彼女もまた、以前より遥かに騎士らしくなっていた。
「北方情勢について聞いた?」
少し不安そうな声。
ジンは静かに頷く。
「帝国内で反乱軍が活発になってるんですよね」
「うん……」
アリアが視線を落とす。
聖騎士団の多くは、大陸各地へ家族や知人を持っている。
戦乱が広がれば、誰かの日常が壊れる。
それを皆理解していた。
「もし本当に戦争になったら……」
言葉が止まる。
その続きを、彼女は口にできなかった。
ジンは無意識に腰の短剣へ触れる。
冷たい感触。
だが不思議と心は落ち着いた。
「大丈夫です」
自然と声が出る。
「僕は何も覚えてません。でも――」
短剣を握る。
「守りたい人たちのためなら、戦える気がします」
飾り気のない本心だった。
東方の記憶は戻らない。
自分が何者なのかも分からない。
それでも。
この二年間で築いた居場所だけは、本物だった。
午後。
合同祈祷の時間。
礼拝堂には、各地から招集された兵士たちが集まっていた。
エルフ。
ドワーフ。
半魚人。
傭兵。
辺境騎士。
狭い空間へ押し込まれた無数の戦士たち。
祈りの声。
鉄の匂い。
押し殺された不安。
その混沌とした光景を見つめながら、ジンは静かに息を吐く。
──これが戦争前夜なのだ。
まだ誰も死んでいない。
それなのに世界は、既に少しずつ軋み始めていた。
「疲れていないか?」
休憩後の演習場。
雪の積もった柵へ寄りかかりながら、ルシャが静かに問いかける。
紅髪にはまだ薄く雪片が残っていた。
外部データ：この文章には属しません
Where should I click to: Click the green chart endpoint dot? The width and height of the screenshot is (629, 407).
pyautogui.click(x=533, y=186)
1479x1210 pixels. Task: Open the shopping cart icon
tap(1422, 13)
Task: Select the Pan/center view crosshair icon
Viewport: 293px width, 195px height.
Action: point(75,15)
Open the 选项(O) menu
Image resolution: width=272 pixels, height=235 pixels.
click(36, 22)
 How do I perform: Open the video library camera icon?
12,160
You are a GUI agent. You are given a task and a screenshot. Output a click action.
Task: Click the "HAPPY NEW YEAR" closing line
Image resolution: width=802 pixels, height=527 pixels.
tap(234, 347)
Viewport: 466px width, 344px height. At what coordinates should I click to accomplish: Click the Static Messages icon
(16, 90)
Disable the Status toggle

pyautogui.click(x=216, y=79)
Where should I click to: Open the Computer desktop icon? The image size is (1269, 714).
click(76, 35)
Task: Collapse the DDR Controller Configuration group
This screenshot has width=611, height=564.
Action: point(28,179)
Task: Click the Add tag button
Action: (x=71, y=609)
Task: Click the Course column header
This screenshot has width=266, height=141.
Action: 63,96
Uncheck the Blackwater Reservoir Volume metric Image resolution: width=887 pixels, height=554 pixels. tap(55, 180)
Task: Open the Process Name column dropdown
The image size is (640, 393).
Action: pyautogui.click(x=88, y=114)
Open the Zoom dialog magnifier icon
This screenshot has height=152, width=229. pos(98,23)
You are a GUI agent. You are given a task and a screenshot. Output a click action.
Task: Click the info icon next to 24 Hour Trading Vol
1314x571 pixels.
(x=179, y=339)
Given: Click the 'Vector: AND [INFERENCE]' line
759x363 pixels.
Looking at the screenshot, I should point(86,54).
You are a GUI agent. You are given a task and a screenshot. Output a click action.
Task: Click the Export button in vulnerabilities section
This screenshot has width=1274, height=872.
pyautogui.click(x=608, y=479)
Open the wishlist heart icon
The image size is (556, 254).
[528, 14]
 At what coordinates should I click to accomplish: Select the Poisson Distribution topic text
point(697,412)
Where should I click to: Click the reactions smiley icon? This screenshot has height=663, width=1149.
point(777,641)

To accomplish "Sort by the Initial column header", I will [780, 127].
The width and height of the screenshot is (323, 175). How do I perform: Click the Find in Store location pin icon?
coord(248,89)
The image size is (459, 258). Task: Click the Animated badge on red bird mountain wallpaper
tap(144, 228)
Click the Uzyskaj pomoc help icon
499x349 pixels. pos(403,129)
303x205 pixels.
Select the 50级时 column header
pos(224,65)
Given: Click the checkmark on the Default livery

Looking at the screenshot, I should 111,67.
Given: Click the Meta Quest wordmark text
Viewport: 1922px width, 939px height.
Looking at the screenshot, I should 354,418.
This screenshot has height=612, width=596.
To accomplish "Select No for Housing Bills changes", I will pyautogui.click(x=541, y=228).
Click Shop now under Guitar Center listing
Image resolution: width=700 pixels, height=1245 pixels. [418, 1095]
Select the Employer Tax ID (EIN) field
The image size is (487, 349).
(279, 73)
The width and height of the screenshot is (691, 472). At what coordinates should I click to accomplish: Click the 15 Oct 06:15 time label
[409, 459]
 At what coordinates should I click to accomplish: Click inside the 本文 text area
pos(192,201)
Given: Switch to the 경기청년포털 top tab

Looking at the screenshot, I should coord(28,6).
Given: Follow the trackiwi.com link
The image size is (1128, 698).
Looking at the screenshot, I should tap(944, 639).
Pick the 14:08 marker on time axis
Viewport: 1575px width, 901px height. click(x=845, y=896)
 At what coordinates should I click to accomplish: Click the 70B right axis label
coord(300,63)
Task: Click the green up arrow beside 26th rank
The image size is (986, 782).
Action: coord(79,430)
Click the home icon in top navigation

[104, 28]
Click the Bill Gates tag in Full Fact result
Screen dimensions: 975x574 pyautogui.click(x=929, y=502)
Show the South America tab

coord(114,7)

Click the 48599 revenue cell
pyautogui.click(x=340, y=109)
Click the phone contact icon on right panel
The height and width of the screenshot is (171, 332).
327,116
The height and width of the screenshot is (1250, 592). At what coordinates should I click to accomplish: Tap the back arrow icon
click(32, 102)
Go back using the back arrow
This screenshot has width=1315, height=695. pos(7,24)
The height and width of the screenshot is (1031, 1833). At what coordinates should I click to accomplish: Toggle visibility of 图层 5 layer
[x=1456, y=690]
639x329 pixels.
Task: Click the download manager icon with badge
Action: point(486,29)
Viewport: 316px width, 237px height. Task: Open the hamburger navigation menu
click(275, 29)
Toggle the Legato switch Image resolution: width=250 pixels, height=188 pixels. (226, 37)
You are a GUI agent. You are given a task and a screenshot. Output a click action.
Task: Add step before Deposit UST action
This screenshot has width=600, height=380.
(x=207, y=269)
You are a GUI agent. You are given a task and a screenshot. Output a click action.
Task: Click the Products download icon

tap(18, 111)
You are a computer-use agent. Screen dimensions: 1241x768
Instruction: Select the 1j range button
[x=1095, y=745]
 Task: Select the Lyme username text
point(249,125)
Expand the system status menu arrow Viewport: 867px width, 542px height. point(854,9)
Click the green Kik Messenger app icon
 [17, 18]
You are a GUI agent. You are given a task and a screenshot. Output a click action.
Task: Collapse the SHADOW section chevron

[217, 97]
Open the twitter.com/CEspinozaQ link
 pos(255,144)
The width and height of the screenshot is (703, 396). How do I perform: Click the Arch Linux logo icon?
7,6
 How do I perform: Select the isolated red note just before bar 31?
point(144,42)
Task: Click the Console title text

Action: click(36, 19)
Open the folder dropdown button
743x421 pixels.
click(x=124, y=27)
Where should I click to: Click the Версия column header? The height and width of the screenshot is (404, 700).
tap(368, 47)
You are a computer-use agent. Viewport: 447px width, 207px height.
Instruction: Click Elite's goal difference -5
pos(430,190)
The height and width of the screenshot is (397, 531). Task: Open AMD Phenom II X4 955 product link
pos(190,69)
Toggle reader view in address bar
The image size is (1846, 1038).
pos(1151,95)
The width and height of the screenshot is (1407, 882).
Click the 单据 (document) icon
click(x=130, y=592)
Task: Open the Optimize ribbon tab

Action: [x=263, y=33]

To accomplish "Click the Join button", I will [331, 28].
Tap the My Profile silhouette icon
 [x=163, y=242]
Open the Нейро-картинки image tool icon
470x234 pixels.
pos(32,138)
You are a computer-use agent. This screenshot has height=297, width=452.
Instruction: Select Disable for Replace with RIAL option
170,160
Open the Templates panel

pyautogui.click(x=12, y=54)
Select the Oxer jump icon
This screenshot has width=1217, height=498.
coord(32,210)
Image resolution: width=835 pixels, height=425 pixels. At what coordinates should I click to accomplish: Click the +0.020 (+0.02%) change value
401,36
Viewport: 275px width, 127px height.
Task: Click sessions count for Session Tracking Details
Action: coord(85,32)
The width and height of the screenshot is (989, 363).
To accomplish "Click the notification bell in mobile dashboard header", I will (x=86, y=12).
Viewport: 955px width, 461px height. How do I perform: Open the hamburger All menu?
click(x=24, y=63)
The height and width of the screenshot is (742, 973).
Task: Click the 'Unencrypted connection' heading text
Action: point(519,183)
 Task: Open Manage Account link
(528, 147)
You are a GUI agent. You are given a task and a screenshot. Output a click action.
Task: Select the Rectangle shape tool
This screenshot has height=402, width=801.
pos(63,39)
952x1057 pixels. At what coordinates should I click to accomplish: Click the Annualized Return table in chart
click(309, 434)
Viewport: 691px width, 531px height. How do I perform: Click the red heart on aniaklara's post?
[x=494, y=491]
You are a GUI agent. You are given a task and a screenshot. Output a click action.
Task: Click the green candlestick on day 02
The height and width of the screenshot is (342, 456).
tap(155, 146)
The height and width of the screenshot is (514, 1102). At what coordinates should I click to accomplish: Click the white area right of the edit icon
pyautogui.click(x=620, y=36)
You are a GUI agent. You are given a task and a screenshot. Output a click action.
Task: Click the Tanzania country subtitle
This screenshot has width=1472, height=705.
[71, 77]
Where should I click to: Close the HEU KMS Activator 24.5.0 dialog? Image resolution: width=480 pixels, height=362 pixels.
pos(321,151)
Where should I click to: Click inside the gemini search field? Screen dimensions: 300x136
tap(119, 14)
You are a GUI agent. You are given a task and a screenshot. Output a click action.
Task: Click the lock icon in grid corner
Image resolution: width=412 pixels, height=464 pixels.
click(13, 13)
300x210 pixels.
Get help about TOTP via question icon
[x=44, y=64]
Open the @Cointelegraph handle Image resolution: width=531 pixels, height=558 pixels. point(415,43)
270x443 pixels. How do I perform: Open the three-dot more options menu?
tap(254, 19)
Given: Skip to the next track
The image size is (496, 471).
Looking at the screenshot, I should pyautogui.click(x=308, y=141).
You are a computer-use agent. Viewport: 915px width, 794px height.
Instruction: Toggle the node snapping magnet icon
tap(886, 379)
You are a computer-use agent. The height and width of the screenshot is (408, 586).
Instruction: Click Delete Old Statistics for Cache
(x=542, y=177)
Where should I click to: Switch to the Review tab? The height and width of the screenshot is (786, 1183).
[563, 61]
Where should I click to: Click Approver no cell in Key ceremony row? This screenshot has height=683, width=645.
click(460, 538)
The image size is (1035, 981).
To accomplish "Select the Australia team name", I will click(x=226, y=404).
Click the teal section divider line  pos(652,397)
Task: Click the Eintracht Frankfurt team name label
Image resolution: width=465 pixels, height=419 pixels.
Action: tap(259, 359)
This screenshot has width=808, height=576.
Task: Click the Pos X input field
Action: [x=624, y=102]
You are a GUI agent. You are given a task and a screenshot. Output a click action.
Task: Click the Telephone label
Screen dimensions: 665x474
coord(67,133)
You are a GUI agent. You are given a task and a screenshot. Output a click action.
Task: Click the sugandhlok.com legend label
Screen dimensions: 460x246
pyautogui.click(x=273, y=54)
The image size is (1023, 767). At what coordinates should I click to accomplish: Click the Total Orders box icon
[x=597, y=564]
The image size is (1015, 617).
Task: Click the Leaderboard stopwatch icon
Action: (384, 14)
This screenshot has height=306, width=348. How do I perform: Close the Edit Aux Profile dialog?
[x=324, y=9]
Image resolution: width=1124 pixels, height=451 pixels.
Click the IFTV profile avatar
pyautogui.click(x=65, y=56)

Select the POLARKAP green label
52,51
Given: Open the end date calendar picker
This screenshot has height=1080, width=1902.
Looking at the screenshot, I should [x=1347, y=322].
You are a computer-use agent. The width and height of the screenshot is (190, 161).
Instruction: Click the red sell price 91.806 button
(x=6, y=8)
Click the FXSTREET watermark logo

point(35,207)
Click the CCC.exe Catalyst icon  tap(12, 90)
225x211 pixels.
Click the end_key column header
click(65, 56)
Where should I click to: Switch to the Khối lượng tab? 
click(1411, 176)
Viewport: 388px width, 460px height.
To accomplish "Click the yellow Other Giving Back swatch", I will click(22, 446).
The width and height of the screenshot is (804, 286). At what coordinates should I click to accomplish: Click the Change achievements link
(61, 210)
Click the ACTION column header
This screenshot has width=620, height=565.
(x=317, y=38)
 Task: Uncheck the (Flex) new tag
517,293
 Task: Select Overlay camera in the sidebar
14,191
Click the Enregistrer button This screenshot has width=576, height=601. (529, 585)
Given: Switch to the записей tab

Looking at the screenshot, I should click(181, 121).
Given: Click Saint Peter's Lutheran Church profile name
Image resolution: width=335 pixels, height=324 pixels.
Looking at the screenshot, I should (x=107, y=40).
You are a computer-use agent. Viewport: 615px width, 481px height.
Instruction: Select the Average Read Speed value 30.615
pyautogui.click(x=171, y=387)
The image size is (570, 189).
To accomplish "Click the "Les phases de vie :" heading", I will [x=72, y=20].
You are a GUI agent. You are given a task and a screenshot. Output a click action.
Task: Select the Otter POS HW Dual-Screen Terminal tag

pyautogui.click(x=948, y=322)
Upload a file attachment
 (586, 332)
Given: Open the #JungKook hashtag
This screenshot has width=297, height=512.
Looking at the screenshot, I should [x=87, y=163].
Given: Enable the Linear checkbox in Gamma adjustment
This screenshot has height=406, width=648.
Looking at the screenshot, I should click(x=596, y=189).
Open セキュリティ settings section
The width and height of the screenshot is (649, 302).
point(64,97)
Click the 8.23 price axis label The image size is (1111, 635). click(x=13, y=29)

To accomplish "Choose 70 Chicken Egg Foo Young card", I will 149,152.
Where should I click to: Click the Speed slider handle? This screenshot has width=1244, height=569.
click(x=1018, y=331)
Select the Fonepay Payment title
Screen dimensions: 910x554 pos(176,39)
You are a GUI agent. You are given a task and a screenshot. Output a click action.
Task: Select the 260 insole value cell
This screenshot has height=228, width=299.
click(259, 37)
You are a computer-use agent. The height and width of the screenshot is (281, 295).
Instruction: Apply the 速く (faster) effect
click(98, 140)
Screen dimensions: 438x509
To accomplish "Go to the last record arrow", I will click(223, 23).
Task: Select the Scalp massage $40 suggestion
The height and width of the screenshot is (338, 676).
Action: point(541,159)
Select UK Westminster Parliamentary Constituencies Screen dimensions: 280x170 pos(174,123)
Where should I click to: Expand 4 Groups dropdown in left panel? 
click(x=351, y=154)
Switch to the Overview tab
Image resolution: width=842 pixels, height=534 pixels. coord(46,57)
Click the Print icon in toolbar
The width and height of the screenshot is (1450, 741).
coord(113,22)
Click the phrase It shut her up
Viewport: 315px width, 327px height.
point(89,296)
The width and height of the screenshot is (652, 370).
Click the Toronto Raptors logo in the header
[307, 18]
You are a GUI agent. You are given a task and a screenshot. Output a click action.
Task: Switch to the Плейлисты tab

吐く息は白く、黄玉色の瞳だけが真っ直ぐジンを見つめている。
その視線には、隊長としての観察だけではない感情が滲んでいた。
弟分への憂慮。
あるいは――心配。
「問題ありません」
ジンは素直に答える。
頬にはまだ演習後の熱が残っていた。
「記憶が無い分、色々覚えやすいですから」
軽口のつもりだった。
だが口から出た声は思った以上に真面目で、どこか乾いていた。
ルシャの瞳が細くなる。
その言葉の裏にあるものを考えるように。
「……まだ何も思い出せないのか」
低い声。
責める響きはない。
むしろ慎重だった。
ジンは小さく首を横へ振る。
「断片みたいなものはあります。でも……夢みたいに消えるんです」
竹林。
夕焼け。
剣を振る音。
そうした景色は時折脳裏を掠める。
だが掴もうとすると霧のように消えてしまう。
ルシャはしばらく黙っていた。
やがて大きな手が、そっとジンの頭へ置かれる。
「そうか」
指先が黒髪を撫でる。
乱暴なようでいて、不思議と優しい手つきだった。
ジンは少し驚いた顔をする。
ルシャがこうして直接触れてくることは、昔に比べれば増えたが、それでもまだ珍しい。
彼女の横顔を見上げる。
厳格な騎士の顔。
だが今だけは、どこか柔らかかった。
(戦う者としては成長した)
ルシャは内心で思う。
剣筋。
反応速度。
重心移動。
どれを取っても、二年前の少年とは別人だ。
だが――
(まだ幼い)
根本の部分は変わっていない。
記憶を失ったまま。
故郷も知らず。
家族も知らず。
そんな少年が、何故たった一人で北辺の森へ倒れていたのか。
考えれば考えるほど不自然だった。
ルシャは黒髪をわしゃわしゃと乱暴に撫でる。
誤魔化すような手つき。
「わっ、ルシャさん」
「少しは年相応の顔をしろ」
そう言って彼女は小さく鼻を鳴らした。
その声音には、ほんの僅かな安堵が混じっていた。
◇
深夜。
宿舎は静まり返っていた。
遠くで夜警の鐘が鳴っている。
ジンは寝台へ入る前に、部屋の小さな鏡を覗き込んでいた。
映るのは黒髪の少年。
以前より顔立ちは鋭くなり、目つきにも幼さが減っている。
肩も広くなった。
訓練で積み上げた筋肉が、少しずつ身体の輪郭を変え始めている。
それでも。
漆黒の髪と瞳だけは変わらない。
聖王国ではまず見られない色彩。
異邦人。
東方の血。
その特徴は、今も騎士たちや街の住民から好奇の視線を集めることが多かった。
けれど――
(今の自分には、ちゃんと居場所がある)
その実感だけは、以前より遥かに強くなっていた。
窓の外では、警戒用の松明が夜風に揺れている。
北方情勢は悪化し続けている。
誰も口にはしないが、戦争の気配は確実に近づいていた。
それでも不思議と恐怖は薄い。
代わりに胸の中にあるのは、妙な使命感だった。
記憶を持たない自分には、“過去”がない。
だからこそ、“今”だけが確かなものだった。
(明日も訓練だ)
寝台へ腰を下ろす。
そして無意識に、短剣を枕元へ置いた。
もう完全に癖になっている。
ジンは小さく苦笑する。
最初は不気味だった。
身体だけが知っている感覚も。
東方の武具が馴染むことも。
だが今は違う。
この短剣を持っていると、不思議と落ち着く。
武器というより――
どこか大切な宝物に近い感覚だった。
それが嬉しくもあり、同時に少し怖い。
まるで自分が本当に“剣を持つ側の人間”だったと認めてしまうようで。
窓枠を冬風が揺らす。
冷たいはずの風が、何故か少しだけ柔らかかった。
春は近い。
そして春と共に、大陸全土を巻き込む嵐もまた近づいている。
ジンは毛布へ潜り込み、静かに目を閉じる。
記憶ではなく。
過去でもなく。
ただ、これから訪れる未来だけを考えながら。